Wednesday, September 06, 2006
SEC filings are the lifeblood of companies - they contain everything investors need to know to make informed decisions (unless the company illegally witholds the information!). Despite this, many investors ignore these filings and/or fail to realize how they can be used to profit. So, in the interest of creating more informed investors, here's a list of the five most important filings to watch:
  1. Schedule 13D & 13G – This filing will let you know when a mutual fund, hedge fund or other entity acquires a 10% stake in a company. Often times when companies are undervalued, activist hedge funds will start acquiring a stake in the company in an effort to convince management to unlock shareholder value through a sale, special dividend, share buyback or other similar measures. Occasionally, these forms can also tip you off to potential acquirers purchasing a large amount of shares before making a tender offer for the remaining shares. Either way, these situations happen when huge shareholders are unhappy and want quick money - which presents great opportunities for those willing to tag along for the ride!
  2. Form 3 & 4 – This filing is one made by directors, officers and 10% owners of the company. Insider buying – that is, when directors and officers purchase large amounts of shares – often occurs before a positive event for the company. For example, insiders may purchase many shares ahead of a blowout earnings announcement. These filings can also foreshadow other positive events, like potential takeover bids or other favorable events. Insiders know more than everyone else, so following their lead is usually a good idea!
  3. Form 10-12B – This filing is the one for spin-offs – in particular, it details the spin-off terms and other company details. Spin-offs are very useful to watch because they typically outperform the market in their first year. This often happens because parent company shareholders usually are not interested in the spin-off and therefore dump their shares, which causes the stock to become undervalued. Watching these forms can tip you off to some great opportunities!

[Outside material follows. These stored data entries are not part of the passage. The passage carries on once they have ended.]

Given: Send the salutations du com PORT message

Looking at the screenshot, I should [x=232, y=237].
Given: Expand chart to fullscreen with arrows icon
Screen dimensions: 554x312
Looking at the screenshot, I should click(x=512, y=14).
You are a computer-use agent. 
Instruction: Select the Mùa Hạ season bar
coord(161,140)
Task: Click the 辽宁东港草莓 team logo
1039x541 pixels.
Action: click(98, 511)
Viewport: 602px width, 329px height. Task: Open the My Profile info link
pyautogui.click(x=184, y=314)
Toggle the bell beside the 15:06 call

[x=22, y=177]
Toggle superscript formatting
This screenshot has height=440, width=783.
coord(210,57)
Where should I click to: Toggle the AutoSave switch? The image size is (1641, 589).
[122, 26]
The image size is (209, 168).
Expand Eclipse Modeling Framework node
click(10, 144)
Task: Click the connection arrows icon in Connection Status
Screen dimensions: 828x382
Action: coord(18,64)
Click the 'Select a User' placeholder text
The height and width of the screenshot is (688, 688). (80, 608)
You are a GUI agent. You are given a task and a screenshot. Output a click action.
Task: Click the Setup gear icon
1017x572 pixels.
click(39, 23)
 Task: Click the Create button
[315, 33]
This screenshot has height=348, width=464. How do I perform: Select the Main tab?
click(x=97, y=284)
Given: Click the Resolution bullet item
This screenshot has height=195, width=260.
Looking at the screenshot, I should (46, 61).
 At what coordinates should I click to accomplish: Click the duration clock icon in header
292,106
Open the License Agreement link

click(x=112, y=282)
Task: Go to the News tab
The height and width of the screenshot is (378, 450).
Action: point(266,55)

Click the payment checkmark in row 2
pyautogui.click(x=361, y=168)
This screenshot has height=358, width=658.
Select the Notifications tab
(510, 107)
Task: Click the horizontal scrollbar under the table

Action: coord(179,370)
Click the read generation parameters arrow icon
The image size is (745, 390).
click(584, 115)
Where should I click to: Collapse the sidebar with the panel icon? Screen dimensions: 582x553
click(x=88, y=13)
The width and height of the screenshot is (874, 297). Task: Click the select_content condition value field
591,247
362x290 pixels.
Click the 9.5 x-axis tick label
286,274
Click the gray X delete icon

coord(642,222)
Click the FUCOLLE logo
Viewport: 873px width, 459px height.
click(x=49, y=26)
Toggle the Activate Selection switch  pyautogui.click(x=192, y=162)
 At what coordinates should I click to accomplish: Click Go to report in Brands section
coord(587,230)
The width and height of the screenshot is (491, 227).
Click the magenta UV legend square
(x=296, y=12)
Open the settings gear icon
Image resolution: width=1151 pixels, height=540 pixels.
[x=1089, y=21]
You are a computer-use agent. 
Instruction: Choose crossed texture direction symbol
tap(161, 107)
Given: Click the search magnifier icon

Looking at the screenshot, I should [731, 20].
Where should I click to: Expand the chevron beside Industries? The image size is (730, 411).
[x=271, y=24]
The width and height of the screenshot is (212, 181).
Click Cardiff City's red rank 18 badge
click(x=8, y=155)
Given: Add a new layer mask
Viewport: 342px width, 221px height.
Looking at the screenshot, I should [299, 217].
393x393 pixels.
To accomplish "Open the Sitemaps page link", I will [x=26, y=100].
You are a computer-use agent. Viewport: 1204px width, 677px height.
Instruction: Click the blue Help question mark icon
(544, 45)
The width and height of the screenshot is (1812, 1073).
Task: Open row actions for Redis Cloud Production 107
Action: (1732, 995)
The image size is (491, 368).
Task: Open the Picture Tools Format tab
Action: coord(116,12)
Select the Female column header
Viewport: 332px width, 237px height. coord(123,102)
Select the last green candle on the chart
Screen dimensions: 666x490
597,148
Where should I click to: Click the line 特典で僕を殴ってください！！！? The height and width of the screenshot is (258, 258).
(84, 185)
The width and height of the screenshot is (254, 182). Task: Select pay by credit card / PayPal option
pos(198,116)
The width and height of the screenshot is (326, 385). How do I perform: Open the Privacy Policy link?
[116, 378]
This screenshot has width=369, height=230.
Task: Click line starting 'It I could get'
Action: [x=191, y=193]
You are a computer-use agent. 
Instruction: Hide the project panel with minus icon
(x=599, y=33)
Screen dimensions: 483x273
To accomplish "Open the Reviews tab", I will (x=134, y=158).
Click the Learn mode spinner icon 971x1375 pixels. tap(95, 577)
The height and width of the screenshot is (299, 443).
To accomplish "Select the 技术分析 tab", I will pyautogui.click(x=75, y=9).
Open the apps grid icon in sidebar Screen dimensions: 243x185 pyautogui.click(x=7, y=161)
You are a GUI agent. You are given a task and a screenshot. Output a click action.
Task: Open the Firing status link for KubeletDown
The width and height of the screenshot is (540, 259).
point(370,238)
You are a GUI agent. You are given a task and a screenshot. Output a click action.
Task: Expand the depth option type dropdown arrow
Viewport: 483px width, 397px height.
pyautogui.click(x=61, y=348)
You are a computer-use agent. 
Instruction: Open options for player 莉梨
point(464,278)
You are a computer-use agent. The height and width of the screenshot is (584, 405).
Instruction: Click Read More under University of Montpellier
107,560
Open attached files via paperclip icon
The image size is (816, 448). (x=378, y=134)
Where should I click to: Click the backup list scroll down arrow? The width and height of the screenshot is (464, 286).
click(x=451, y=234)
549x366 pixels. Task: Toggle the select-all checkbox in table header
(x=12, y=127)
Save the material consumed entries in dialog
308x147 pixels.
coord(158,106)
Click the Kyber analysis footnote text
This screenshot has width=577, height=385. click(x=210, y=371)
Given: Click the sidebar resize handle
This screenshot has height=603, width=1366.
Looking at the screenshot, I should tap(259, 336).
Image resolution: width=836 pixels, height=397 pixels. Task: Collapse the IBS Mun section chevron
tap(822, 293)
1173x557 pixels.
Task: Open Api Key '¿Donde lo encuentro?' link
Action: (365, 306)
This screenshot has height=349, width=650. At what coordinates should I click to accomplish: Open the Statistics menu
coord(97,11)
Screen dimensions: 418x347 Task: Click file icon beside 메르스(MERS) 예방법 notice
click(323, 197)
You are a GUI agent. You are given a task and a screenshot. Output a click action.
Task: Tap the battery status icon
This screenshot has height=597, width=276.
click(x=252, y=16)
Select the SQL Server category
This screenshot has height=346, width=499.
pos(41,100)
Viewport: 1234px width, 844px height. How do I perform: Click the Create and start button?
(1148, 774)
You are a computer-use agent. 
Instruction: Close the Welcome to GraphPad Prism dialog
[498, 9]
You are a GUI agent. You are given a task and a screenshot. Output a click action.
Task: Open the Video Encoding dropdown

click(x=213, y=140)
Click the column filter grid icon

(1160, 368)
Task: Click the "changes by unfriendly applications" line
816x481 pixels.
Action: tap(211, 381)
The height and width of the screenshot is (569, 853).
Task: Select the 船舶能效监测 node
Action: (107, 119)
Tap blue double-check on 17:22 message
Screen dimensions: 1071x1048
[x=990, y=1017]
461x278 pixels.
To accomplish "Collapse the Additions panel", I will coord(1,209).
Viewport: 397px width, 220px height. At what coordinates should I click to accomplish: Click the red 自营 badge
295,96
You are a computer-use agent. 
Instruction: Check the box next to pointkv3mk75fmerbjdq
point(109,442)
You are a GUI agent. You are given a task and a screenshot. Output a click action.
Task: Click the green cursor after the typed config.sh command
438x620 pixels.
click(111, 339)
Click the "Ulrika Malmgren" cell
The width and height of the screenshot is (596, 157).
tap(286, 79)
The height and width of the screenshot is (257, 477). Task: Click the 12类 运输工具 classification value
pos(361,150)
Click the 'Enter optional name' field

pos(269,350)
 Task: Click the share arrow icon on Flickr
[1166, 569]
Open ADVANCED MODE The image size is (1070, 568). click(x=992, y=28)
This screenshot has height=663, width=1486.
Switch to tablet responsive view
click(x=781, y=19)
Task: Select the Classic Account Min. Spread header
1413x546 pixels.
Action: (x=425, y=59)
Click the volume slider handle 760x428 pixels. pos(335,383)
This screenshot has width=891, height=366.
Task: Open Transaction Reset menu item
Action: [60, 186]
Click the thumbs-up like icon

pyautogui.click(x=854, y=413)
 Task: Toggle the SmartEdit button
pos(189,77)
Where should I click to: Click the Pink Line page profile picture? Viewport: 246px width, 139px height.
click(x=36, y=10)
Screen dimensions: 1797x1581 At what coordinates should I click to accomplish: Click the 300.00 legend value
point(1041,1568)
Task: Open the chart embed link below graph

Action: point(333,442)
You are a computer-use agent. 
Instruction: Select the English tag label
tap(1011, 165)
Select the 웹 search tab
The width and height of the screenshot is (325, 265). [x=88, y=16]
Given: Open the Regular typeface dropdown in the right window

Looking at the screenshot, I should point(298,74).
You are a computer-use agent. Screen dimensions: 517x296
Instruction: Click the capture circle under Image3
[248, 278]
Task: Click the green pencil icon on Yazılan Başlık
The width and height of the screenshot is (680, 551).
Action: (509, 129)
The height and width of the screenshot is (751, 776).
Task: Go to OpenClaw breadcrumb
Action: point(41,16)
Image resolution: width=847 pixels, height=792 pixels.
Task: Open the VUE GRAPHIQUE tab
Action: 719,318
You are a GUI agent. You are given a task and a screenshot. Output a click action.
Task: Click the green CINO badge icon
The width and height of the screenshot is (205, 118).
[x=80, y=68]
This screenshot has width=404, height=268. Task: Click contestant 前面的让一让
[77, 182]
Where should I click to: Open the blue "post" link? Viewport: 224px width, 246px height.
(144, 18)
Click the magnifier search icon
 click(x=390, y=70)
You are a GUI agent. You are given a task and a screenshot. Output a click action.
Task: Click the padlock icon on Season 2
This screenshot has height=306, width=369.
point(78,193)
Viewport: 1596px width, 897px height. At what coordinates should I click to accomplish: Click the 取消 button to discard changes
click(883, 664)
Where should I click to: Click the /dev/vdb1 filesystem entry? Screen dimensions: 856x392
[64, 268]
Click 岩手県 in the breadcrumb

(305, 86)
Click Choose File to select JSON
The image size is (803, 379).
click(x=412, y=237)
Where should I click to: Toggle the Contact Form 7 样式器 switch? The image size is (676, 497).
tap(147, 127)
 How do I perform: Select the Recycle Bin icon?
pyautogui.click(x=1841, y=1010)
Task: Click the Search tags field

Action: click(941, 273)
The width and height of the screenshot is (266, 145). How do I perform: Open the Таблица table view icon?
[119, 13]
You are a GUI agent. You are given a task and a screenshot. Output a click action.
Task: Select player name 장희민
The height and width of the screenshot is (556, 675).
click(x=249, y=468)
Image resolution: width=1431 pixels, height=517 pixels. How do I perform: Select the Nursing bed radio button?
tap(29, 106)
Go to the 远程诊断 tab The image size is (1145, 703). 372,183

  4. Form 8K – These filings are extremely important to watch because they detail material current events relating to the company. Whenever there is something worth announcing that cannot be classified in another form – this one is used. These things can include press releases, shareholder letters to management, litigation, SEC investigations, and other similar events. Many opportunities present themselves through these 8Ks!
  5. Form 10K – This is the annual report for a company. Now, the numbers aren’t necessarily the most important part; instead, the notes at the end of this document occasionally contains the most interesting material. This can include future forecasts, status on litigation, future company plans or other material similar to that in the 8K. The information found in 10Ks can be extremely useful in coming up with a fair value for a stock!
It can be tedious to constantly check for new SEC filings via the SEC's EDGAR service, so I would recommend using a service like SECFilings.com to subscribe to free e-mail alerts when certain filings are made (they also have RSS and other options). You can setup alerts for companies you own, or companies in general, so you can always stay on top of the market!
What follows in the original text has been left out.